The point about the Netscape vs MS and the extra "features" coming isn't
about plug-ins, nor about how worried Netscape is or should be. It was and
remains that the two browsers *right now* cannot read the same pages and be
guaranteed to produce readable results, much less similar results. And
there's been no indication that this trend will do anything other than
accelerate as they try to outdo each other in the browser arena.

Then our disagreement revolves around to what _extent_ the future of
technical communication revolves around malleable information

And around how much of the TC field is involved in producing documentation
that can be useful over the net. Maintenance manuals, for example, have
limited applicability over the net, as few sites have the luxury of
positioning net boxes near every piece of machinery in a manufacturing

As for database publishing: that sort of thing can be done as easily with
Acrobat and some good scripting as it can via HTML. Yes, it looks wonderful
to have the script which builds the HTML page execute when someone wants the
page. But it gives no better result than a script executed after revising an
entry in the database, and that script will only need to be executed once,
as opposed to the constant re-executions of the scripts in your examples.

My part in this has never been to demonstrate that PDF is perfect, or that
it's the only (or even always the best) way to publish material that belongs
on-line. My personal expectation is that it will prove far more stable over
the immediate future than HTML will be, but that's mainly grounded in
pessimism over how MS turns communications in every arena it enters into
babble so that it can turn a profit from making communication simpler (but,
unfortunately, never as simple as it was before they came along). This
pessimism is hardly something that can be objectively demonstrated, and I
know better than to try. (BTW, when MS produces an Acrobat clone, I'll be
just as pessimistic about PDF as well.)

Put the documents in the place and in the format that makes the most sense.
The question to be answered is not "What format is absolutely best?" nor
even "What format is the wave of the future?" These questions are no more
relevant to technical communications than Word vs AmiPro or Frame vs
Interleaf vs Quark vs Pagemaker.
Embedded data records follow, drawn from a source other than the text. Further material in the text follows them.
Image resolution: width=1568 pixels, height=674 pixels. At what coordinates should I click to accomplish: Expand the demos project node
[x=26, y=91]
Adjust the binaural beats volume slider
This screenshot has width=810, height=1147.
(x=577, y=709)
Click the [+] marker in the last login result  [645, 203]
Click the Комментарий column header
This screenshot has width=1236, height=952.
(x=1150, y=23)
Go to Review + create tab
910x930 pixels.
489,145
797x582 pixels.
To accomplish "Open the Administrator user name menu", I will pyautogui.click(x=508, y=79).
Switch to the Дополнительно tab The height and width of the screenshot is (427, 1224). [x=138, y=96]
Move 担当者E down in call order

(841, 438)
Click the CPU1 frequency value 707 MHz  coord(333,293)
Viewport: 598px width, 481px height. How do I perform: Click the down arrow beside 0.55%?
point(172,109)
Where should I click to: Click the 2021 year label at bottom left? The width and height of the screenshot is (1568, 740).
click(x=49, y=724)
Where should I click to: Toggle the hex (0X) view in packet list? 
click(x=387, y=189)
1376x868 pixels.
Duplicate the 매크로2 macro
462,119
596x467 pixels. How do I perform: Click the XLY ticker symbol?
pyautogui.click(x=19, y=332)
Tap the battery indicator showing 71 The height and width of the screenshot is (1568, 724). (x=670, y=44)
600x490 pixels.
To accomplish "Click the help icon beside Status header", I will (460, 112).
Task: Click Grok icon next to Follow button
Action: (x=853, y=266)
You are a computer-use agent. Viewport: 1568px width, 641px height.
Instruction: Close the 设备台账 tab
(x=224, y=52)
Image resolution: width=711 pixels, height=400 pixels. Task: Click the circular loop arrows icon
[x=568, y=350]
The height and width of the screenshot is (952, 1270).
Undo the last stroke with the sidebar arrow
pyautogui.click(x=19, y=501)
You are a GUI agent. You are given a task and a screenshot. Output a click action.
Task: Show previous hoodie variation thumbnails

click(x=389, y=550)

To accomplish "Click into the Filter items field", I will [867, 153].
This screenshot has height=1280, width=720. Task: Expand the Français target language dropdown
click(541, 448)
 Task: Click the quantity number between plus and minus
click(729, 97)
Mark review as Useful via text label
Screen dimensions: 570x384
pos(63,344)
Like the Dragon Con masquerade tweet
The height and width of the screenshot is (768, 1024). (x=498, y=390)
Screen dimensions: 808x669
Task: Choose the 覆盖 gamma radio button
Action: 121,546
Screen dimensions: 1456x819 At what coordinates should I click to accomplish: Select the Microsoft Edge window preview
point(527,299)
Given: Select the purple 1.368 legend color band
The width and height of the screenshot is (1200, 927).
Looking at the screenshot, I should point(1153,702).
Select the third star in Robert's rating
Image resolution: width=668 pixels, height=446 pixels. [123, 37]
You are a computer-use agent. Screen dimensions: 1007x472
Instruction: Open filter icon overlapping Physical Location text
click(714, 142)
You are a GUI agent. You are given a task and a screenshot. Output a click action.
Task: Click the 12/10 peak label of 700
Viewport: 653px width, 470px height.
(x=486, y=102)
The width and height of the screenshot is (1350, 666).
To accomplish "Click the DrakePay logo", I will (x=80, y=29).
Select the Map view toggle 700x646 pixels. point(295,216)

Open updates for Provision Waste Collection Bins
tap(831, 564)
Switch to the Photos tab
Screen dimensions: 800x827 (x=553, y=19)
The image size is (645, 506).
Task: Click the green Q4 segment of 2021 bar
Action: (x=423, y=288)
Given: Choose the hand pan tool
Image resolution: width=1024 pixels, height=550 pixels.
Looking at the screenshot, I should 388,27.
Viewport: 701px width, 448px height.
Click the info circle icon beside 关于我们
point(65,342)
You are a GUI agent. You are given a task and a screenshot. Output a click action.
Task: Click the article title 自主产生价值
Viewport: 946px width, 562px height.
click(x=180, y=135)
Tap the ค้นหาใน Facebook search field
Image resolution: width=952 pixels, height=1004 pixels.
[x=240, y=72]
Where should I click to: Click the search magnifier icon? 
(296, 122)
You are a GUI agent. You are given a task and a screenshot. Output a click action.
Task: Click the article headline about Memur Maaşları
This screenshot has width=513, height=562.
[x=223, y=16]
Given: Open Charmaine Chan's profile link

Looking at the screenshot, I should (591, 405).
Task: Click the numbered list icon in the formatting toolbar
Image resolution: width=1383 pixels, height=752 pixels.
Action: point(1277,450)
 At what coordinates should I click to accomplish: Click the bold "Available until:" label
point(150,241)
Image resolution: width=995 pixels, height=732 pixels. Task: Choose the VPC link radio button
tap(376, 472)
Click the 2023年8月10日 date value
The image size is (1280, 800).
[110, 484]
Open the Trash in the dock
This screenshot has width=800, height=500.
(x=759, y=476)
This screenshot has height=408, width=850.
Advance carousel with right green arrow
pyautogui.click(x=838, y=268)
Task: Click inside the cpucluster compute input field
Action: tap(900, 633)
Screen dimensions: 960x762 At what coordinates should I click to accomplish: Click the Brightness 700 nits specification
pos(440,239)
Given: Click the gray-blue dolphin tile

Our first concern is not for the people we
will be communicating with next year; it should be for the poeple we are
trying to communicate with today. The *real* question is "What format
reaches the people this particular information needs to reach with maximum
clarity and minimum bother?" And that question can *never* be properly
answered in the general case.

Speaking generally, I prefer Acrobat to HTML as a more robust and
communications-freindly medium. It's just not possible today to create a
well-organized and designed manual which reads that way in every HTML
browser. That having been said, there are still areas where using HTML for
your presentation makes more sense, and in those areas I will use HTML.

Have fun,
Chief Managing Director In Charge, Department of Redundancy Department
DNRC 124

Arlen -dot- P -dot- Walker -at- JCI -dot- Com
In God we trust; all others must provide data.
Opinions expressed are mine and mine alone.
If JCI had an opinion on this, they'd hire someone else to deliver it.